Stored entries:

= = = =

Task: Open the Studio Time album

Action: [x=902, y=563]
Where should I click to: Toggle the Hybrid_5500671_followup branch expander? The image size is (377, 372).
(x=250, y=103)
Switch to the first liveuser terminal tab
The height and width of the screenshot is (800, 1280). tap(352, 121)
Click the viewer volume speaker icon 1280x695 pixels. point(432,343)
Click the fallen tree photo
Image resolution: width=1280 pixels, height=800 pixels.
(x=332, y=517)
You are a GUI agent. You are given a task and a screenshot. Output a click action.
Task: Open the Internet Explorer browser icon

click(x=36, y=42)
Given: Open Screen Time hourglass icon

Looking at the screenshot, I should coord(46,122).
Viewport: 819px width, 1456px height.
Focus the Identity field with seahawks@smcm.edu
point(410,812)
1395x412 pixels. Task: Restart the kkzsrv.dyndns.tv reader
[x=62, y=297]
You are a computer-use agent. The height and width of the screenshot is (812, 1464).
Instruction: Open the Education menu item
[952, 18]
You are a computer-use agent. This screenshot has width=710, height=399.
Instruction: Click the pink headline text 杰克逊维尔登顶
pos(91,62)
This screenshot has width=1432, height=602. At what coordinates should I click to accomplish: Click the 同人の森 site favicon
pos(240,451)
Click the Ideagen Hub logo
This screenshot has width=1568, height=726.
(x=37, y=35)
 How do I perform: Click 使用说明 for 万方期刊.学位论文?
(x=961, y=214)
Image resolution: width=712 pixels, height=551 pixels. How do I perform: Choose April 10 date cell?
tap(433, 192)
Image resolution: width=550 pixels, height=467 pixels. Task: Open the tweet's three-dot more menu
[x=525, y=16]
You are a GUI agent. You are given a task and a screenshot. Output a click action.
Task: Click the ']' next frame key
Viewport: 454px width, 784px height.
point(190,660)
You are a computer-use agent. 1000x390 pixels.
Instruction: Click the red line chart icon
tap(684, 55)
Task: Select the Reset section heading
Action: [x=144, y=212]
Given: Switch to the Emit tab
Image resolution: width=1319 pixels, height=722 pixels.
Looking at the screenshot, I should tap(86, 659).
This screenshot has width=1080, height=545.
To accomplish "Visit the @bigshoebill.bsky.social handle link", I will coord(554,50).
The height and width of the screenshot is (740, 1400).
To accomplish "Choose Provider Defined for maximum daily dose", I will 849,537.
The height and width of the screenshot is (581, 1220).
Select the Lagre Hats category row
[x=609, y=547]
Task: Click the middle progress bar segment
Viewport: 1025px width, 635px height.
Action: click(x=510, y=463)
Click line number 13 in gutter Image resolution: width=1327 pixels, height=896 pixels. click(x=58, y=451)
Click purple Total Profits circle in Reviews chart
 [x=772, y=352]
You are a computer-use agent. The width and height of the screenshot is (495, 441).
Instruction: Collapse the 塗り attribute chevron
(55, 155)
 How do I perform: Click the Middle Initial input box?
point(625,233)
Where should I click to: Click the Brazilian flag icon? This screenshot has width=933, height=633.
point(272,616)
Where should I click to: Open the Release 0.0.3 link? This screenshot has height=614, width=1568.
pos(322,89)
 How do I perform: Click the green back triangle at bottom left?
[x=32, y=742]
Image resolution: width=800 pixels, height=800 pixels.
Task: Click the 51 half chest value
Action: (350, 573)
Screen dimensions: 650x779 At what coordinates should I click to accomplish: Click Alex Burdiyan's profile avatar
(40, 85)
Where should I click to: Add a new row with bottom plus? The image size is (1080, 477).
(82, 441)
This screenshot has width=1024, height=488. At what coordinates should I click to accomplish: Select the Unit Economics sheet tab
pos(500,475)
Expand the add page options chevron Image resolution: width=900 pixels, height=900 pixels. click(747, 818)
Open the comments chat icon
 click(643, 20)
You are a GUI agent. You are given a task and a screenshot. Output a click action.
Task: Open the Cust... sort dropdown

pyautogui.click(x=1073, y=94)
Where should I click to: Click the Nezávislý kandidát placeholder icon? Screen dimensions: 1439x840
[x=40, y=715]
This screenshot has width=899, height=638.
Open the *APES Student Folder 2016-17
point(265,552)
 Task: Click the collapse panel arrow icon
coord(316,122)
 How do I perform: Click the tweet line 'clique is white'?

= = = =

WHAT THIS TASK INVOLVES:
Only an exact copy of the entries above will do.

TASK RESPONSE:
Task: Open the Studio Time album

Action: [x=902, y=563]
Where should I click to: Toggle the Hybrid_5500671_followup branch expander? The image size is (377, 372).
(x=250, y=103)
Switch to the first liveuser terminal tab
The height and width of the screenshot is (800, 1280). tap(352, 121)
Click the viewer volume speaker icon 1280x695 pixels. point(432,343)
Click the fallen tree photo
Image resolution: width=1280 pixels, height=800 pixels.
(x=332, y=517)
You are a GUI agent. You are given a task and a screenshot. Output a click action.
Task: Open the Internet Explorer browser icon

click(x=36, y=42)
Given: Open Screen Time hourglass icon

Looking at the screenshot, I should coord(46,122).
Viewport: 819px width, 1456px height.
Focus the Identity field with seahawks@smcm.edu
point(410,812)
1395x412 pixels. Task: Restart the kkzsrv.dyndns.tv reader
[x=62, y=297]
You are a computer-use agent. The height and width of the screenshot is (812, 1464).
Instruction: Open the Education menu item
[952, 18]
You are a computer-use agent. This screenshot has width=710, height=399.
Instruction: Click the pink headline text 杰克逊维尔登顶
pos(91,62)
This screenshot has width=1432, height=602. At what coordinates should I click to accomplish: Click the 同人の森 site favicon
pos(240,451)
Click the Ideagen Hub logo
This screenshot has width=1568, height=726.
(x=37, y=35)
 How do I perform: Click 使用说明 for 万方期刊.学位论文?
(x=961, y=214)
Image resolution: width=712 pixels, height=551 pixels. How do I perform: Choose April 10 date cell?
tap(433, 192)
Image resolution: width=550 pixels, height=467 pixels. Task: Open the tweet's three-dot more menu
[x=525, y=16]
You are a GUI agent. You are given a task and a screenshot. Output a click action.
Task: Click the ']' next frame key
Viewport: 454px width, 784px height.
point(190,660)
You are a computer-use agent. 1000x390 pixels.
Instruction: Click the red line chart icon
tap(684, 55)
Task: Select the Reset section heading
Action: [x=144, y=212]
Given: Switch to the Emit tab
Image resolution: width=1319 pixels, height=722 pixels.
Looking at the screenshot, I should tap(86, 659).
This screenshot has width=1080, height=545.
To accomplish "Visit the @bigshoebill.bsky.social handle link", I will coord(554,50).
The height and width of the screenshot is (740, 1400).
To accomplish "Choose Provider Defined for maximum daily dose", I will 849,537.
The height and width of the screenshot is (581, 1220).
Select the Lagre Hats category row
[x=609, y=547]
Task: Click the middle progress bar segment
Viewport: 1025px width, 635px height.
Action: click(x=510, y=463)
Click line number 13 in gutter Image resolution: width=1327 pixels, height=896 pixels. click(x=58, y=451)
Click purple Total Profits circle in Reviews chart
 [x=772, y=352]
You are a computer-use agent. The width and height of the screenshot is (495, 441).
Instruction: Collapse the 塗り attribute chevron
(55, 155)
 How do I perform: Click the Middle Initial input box?
point(625,233)
Where should I click to: Click the Brazilian flag icon? This screenshot has width=933, height=633.
point(272,616)
Where should I click to: Open the Release 0.0.3 link? This screenshot has height=614, width=1568.
pos(322,89)
 How do I perform: Click the green back triangle at bottom left?
[x=32, y=742]
Image resolution: width=800 pixels, height=800 pixels.
Task: Click the 51 half chest value
Action: (350, 573)
Screen dimensions: 650x779 At what coordinates should I click to accomplish: Click Alex Burdiyan's profile avatar
(40, 85)
Where should I click to: Add a new row with bottom plus? The image size is (1080, 477).
(82, 441)
This screenshot has width=1024, height=488. At what coordinates should I click to accomplish: Select the Unit Economics sheet tab
pos(500,475)
Expand the add page options chevron Image resolution: width=900 pixels, height=900 pixels. click(747, 818)
Open the comments chat icon
 click(643, 20)
You are a GUI agent. You are given a task and a screenshot. Output a click action.
Task: Open the Cust... sort dropdown

pyautogui.click(x=1073, y=94)
Where should I click to: Click the Nezávislý kandidát placeholder icon? Screen dimensions: 1439x840
[x=40, y=715]
This screenshot has width=899, height=638.
Open the *APES Student Folder 2016-17
point(265,552)
 Task: Click the collapse panel arrow icon
coord(316,122)
 How do I perform: Click the tweet line 'clique is white'?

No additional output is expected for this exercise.